Com mais de 11 mil casos registrados na última década, o Acre ocupa posição de destaque no cenário nacional da doença. Em 2025, o município de Sena Madureira foi classificado pelo Ministério da Saúde como área de risco intenso para transmissão da leishmaniose cutânea, apresentando média anual de 64 casos.

A oficina integra as atividades do projeto de ensino, pesquisa e extensão EpiLeish-Acre, que na Ufac é coordenado pelo professor Francisco Glauco de Araujo Santos, do Centro de Ciências Biológicas e da Natureza. Para o pesquisador Leandro Siqueira, do Laboratório de Pesquisa Clínica e Vigilância em Leishmanioses, da Fiocruz, ações educativas para enfrentar a doença são fundamentais. “Profissionais bem capacitados conseguem orientar de forma mais eficaz a população, contribuindo para o diagnóstico e tratamento precoce”, ressaltou.

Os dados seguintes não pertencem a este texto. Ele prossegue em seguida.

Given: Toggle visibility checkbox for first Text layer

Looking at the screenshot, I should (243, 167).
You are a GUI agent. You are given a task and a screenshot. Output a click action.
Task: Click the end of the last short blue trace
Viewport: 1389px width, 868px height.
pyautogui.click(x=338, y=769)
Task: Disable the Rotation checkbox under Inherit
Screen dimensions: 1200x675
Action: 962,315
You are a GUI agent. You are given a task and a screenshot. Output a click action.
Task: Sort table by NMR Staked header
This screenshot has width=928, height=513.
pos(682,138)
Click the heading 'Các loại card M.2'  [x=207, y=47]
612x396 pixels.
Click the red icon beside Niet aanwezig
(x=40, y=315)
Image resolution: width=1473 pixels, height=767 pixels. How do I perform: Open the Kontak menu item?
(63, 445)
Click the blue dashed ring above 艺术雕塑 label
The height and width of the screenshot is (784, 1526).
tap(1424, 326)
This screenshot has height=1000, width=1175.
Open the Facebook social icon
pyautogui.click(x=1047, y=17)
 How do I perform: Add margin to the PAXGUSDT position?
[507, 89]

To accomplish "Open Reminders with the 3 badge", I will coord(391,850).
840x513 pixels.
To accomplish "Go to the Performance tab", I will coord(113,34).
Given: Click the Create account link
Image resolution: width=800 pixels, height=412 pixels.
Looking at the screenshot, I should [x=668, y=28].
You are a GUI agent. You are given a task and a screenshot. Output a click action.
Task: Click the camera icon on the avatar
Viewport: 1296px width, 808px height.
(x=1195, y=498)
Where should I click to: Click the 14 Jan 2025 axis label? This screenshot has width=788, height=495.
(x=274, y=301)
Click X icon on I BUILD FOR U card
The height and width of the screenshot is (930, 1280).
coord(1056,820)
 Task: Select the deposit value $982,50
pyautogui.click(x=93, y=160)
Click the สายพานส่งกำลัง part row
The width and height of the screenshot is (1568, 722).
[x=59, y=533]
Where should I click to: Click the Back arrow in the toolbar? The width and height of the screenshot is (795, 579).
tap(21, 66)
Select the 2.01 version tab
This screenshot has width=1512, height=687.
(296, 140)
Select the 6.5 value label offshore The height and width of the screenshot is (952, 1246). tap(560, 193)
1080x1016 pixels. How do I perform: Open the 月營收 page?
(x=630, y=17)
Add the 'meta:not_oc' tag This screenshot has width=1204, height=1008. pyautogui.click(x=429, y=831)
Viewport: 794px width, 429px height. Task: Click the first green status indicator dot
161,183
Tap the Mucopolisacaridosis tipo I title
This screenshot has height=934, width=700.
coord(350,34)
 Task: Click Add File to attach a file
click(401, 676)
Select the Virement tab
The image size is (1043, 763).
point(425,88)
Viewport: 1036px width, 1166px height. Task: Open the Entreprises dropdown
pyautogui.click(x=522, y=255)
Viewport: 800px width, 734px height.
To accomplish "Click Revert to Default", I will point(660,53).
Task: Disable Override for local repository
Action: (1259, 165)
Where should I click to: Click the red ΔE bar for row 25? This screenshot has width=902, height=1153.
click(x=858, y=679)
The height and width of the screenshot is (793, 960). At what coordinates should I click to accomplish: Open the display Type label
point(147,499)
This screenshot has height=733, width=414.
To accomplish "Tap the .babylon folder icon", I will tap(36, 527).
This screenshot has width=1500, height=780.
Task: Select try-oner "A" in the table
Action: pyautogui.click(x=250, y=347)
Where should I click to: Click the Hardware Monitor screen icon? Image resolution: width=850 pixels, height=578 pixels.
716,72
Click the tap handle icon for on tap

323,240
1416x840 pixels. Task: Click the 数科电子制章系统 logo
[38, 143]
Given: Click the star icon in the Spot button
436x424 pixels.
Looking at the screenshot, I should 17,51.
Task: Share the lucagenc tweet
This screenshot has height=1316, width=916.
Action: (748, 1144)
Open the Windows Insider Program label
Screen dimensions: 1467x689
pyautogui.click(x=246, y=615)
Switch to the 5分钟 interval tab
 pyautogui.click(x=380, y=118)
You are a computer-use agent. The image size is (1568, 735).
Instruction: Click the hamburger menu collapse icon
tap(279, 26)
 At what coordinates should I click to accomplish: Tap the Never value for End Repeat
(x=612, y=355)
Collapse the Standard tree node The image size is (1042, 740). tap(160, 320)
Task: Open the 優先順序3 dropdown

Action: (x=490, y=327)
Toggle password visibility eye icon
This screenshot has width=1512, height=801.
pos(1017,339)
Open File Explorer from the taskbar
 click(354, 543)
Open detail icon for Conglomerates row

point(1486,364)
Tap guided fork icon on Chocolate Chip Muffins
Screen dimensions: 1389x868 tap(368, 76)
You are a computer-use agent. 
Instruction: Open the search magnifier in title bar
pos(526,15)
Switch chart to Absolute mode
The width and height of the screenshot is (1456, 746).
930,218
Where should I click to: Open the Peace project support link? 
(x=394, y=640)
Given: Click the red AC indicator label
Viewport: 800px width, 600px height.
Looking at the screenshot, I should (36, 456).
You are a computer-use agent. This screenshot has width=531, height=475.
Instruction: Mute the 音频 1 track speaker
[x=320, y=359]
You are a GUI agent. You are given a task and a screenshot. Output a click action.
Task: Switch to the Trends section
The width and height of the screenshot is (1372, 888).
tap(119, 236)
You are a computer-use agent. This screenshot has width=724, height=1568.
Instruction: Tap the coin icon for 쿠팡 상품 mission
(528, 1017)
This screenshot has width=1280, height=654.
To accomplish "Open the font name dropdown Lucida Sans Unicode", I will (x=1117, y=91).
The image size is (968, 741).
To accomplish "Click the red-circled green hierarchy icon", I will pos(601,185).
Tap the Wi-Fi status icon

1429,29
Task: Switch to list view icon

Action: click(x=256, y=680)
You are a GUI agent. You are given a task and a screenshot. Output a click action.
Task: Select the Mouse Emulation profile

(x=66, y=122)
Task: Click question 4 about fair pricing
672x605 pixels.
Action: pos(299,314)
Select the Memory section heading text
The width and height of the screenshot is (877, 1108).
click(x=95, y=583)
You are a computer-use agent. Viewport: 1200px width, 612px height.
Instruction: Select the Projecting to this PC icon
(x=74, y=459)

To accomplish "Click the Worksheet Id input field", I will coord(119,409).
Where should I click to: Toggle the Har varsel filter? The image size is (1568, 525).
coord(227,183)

O secretário municipal de Saúde de Sena Madureira, Willisson Viana, destacou a relevância das parcerias institucionais. “Buscamos fortalecer parcerias com instituições de referência, como a Fiocruz e a Ufac, que contribuem significativamente para o desenvolvimento técnico das nossas equipes.”

O diretor da Vigilância em Saúde de Sena Madureira, Serginey Amorim, disse que a capacitação fortalece ações de saúde pública. “Com conhecimento atualizado e capacitação contínua, ampliamos a prevenção, melhoramos o diagnóstico precoce e fortalecemos as ações de controle da doença em nosso município.”

A iniciativa foi organizada pelos Laboratórios de Patologia e Biologia Parasitária e de Entomologia Médica, da Ufac, e pelo Laboratório de Pesquisa Clínica e Vigilância em Leishmanioses, da Fiocruz.